- EXERCISE GOAL:
Copy the items word for word, from the line containing "Where should I click to: Open Website" through the line containing "point(1303,89)".

______________________________

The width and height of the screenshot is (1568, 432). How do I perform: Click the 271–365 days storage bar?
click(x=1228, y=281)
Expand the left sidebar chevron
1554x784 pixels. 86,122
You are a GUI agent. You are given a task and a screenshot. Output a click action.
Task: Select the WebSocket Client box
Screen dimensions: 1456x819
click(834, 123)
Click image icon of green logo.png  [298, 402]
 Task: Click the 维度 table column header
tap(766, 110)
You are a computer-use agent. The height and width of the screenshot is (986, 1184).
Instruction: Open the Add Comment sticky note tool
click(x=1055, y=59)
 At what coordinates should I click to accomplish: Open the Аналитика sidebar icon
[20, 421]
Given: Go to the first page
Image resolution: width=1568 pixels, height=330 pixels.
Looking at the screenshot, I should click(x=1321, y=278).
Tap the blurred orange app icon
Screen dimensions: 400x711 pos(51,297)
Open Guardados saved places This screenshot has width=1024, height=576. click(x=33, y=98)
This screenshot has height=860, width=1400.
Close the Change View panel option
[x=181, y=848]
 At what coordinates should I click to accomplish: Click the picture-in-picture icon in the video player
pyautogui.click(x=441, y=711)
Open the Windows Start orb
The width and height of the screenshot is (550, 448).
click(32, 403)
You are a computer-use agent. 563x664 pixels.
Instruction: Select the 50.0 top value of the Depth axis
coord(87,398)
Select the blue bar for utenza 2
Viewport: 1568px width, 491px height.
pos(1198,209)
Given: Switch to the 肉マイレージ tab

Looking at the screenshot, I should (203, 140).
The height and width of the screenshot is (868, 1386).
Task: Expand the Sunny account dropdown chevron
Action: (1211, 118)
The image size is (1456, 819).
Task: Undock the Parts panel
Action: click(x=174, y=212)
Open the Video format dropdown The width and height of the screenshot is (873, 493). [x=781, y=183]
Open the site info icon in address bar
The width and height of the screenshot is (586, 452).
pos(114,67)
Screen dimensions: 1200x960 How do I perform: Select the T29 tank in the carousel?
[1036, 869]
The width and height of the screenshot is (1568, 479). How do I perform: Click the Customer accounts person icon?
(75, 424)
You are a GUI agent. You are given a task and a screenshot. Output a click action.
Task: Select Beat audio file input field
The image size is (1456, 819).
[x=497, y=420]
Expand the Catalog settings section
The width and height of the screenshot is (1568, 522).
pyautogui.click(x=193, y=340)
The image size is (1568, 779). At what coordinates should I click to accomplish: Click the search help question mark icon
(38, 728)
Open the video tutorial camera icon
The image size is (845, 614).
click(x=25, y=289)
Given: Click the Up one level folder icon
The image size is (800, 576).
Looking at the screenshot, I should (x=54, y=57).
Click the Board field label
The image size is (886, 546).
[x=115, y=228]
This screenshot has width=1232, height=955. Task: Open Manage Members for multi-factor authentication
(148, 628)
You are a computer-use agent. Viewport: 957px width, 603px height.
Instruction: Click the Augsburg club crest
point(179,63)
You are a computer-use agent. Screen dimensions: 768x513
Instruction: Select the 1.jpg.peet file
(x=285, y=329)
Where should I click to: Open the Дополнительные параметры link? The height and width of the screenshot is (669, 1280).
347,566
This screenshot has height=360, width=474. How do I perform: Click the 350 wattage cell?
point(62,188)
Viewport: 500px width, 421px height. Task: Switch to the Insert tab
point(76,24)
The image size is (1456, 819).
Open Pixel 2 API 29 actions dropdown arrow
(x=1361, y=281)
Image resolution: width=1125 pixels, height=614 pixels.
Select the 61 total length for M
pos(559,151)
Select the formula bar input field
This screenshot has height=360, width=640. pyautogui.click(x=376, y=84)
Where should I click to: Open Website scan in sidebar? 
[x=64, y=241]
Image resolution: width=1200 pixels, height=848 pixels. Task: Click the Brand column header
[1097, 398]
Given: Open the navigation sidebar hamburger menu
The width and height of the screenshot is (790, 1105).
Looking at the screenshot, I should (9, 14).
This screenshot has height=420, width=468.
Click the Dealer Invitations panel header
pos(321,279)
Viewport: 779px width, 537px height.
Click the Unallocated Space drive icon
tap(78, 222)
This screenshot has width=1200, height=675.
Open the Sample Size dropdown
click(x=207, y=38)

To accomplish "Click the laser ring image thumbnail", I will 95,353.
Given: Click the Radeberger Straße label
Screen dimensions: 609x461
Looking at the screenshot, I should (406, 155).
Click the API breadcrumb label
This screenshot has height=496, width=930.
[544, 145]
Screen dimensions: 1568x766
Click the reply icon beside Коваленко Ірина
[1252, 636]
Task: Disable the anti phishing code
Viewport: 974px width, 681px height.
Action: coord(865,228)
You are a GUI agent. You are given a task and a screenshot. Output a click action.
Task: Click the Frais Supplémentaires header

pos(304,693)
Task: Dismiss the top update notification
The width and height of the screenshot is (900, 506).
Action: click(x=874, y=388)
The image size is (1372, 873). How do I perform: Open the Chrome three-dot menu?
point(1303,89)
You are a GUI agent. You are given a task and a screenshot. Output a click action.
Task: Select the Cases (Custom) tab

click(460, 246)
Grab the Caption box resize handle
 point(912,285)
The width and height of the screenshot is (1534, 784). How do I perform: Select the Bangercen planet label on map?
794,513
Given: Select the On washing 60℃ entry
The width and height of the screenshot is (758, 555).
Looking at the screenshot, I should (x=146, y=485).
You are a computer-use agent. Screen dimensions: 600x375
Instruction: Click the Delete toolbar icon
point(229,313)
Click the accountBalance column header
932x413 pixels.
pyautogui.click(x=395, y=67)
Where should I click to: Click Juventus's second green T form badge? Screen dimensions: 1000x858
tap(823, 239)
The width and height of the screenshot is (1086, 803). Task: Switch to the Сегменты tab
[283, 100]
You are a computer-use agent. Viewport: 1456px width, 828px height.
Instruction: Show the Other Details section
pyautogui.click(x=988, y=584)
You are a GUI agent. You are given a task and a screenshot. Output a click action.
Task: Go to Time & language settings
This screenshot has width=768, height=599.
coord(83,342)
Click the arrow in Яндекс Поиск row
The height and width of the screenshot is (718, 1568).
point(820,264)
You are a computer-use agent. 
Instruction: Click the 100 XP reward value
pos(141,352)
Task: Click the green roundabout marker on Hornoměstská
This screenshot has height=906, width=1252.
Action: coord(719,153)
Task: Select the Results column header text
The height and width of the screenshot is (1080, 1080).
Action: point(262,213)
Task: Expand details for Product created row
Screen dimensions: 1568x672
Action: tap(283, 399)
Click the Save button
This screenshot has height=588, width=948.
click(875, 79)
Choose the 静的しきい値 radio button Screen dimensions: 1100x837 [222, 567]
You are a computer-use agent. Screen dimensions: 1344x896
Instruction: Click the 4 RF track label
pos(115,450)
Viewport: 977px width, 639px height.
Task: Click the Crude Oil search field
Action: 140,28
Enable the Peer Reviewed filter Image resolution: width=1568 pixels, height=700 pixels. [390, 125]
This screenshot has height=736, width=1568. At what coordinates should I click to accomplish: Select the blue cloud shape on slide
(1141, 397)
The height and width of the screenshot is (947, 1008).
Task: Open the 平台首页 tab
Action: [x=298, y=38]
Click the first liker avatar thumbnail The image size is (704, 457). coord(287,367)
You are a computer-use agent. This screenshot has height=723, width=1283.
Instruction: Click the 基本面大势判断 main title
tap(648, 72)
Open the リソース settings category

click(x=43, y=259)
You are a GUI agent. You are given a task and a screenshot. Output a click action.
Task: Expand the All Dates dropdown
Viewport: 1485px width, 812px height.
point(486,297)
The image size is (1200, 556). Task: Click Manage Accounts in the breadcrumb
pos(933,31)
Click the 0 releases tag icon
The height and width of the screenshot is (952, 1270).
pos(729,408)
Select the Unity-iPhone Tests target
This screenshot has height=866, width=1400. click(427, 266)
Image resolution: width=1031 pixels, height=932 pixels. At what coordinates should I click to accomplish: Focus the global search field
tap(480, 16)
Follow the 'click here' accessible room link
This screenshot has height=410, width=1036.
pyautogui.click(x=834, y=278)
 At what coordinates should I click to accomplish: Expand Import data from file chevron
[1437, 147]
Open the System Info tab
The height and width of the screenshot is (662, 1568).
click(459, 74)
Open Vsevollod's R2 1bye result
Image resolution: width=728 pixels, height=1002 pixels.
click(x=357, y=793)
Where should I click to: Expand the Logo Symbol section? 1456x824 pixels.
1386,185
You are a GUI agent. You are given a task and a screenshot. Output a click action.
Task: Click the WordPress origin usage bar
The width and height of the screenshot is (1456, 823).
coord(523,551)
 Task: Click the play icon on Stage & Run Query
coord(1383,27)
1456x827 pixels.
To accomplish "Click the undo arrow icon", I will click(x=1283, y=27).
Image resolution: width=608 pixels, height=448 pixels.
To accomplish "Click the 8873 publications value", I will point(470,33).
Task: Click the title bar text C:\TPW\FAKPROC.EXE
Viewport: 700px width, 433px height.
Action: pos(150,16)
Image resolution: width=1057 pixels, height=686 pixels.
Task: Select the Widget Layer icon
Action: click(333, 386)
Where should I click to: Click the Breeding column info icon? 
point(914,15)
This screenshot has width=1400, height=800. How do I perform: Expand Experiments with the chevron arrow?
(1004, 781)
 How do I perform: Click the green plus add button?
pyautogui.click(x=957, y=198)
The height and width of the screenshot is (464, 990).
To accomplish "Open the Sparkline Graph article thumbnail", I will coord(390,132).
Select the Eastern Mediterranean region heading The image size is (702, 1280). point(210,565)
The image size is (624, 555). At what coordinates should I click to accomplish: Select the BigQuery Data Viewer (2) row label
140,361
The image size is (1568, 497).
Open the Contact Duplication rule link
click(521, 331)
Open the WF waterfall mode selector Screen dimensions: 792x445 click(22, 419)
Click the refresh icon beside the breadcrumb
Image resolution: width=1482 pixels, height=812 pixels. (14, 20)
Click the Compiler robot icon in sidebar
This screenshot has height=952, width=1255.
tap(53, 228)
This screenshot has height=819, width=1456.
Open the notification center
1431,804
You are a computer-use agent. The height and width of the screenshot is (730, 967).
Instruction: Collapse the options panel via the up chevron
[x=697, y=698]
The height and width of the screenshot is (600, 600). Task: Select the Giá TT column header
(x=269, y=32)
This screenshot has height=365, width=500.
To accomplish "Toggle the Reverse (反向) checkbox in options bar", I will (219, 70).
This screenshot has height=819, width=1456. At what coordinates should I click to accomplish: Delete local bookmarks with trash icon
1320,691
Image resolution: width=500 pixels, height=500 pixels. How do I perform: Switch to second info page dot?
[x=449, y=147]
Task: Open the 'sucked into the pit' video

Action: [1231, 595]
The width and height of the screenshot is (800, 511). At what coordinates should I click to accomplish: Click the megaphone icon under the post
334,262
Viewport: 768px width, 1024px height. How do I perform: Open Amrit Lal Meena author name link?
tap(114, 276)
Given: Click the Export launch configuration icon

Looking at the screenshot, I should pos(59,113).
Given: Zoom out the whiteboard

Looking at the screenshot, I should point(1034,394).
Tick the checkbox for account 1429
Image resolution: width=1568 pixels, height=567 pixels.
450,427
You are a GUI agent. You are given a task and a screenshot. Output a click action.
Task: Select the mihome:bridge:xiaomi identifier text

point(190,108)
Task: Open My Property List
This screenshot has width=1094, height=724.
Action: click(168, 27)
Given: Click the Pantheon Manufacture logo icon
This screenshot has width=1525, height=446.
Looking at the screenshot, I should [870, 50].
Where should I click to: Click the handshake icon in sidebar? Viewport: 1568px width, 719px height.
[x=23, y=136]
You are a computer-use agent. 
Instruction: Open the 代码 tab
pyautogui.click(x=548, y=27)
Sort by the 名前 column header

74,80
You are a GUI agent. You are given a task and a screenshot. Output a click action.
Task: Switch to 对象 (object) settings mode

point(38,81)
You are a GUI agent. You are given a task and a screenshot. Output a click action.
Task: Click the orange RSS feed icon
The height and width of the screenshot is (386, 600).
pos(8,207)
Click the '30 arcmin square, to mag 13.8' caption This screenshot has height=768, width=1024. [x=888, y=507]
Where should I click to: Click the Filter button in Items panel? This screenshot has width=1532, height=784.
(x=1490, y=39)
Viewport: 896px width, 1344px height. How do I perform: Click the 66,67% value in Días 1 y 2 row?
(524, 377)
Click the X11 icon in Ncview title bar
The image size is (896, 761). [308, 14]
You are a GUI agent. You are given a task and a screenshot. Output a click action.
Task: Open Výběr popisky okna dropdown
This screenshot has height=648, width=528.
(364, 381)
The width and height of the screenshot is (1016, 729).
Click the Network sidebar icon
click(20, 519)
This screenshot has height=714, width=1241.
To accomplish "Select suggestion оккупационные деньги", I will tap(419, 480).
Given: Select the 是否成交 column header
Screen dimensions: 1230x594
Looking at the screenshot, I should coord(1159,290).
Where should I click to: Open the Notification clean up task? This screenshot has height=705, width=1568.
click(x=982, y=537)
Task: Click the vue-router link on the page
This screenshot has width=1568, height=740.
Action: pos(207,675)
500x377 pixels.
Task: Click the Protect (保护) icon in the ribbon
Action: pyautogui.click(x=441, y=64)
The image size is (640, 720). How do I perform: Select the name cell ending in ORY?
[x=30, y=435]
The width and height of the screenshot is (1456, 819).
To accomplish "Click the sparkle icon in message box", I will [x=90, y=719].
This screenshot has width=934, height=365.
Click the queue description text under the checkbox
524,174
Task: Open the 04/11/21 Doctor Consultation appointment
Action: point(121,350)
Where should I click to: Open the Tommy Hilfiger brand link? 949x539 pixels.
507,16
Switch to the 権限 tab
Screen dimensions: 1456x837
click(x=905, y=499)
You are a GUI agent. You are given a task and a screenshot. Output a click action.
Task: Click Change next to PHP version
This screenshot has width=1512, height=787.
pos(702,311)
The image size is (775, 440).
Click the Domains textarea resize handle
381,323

______________________________

- OUTPUT BELOW:
Where should I click to: Open Website scan in sidebar? 
[x=64, y=241]
Image resolution: width=1200 pixels, height=848 pixels. Task: Click the Brand column header
[1097, 398]
Given: Open the navigation sidebar hamburger menu
The width and height of the screenshot is (790, 1105).
Looking at the screenshot, I should (9, 14).
This screenshot has height=420, width=468.
Click the Dealer Invitations panel header
pos(321,279)
Viewport: 779px width, 537px height.
Click the Unallocated Space drive icon
tap(78, 222)
This screenshot has width=1200, height=675.
Open the Sample Size dropdown
click(x=207, y=38)

To accomplish "Click the laser ring image thumbnail", I will 95,353.
Given: Click the Radeberger Straße label
Screen dimensions: 609x461
Looking at the screenshot, I should (406, 155).
Click the API breadcrumb label
This screenshot has height=496, width=930.
[544, 145]
Screen dimensions: 1568x766
Click the reply icon beside Коваленко Ірина
[1252, 636]
Task: Disable the anti phishing code
Viewport: 974px width, 681px height.
Action: coord(865,228)
You are a GUI agent. You are given a task and a screenshot. Output a click action.
Task: Click the Frais Supplémentaires header

pos(304,693)
Task: Dismiss the top update notification
The width and height of the screenshot is (900, 506).
Action: click(x=874, y=388)
The image size is (1372, 873). How do I perform: Open the Chrome three-dot menu?
point(1303,89)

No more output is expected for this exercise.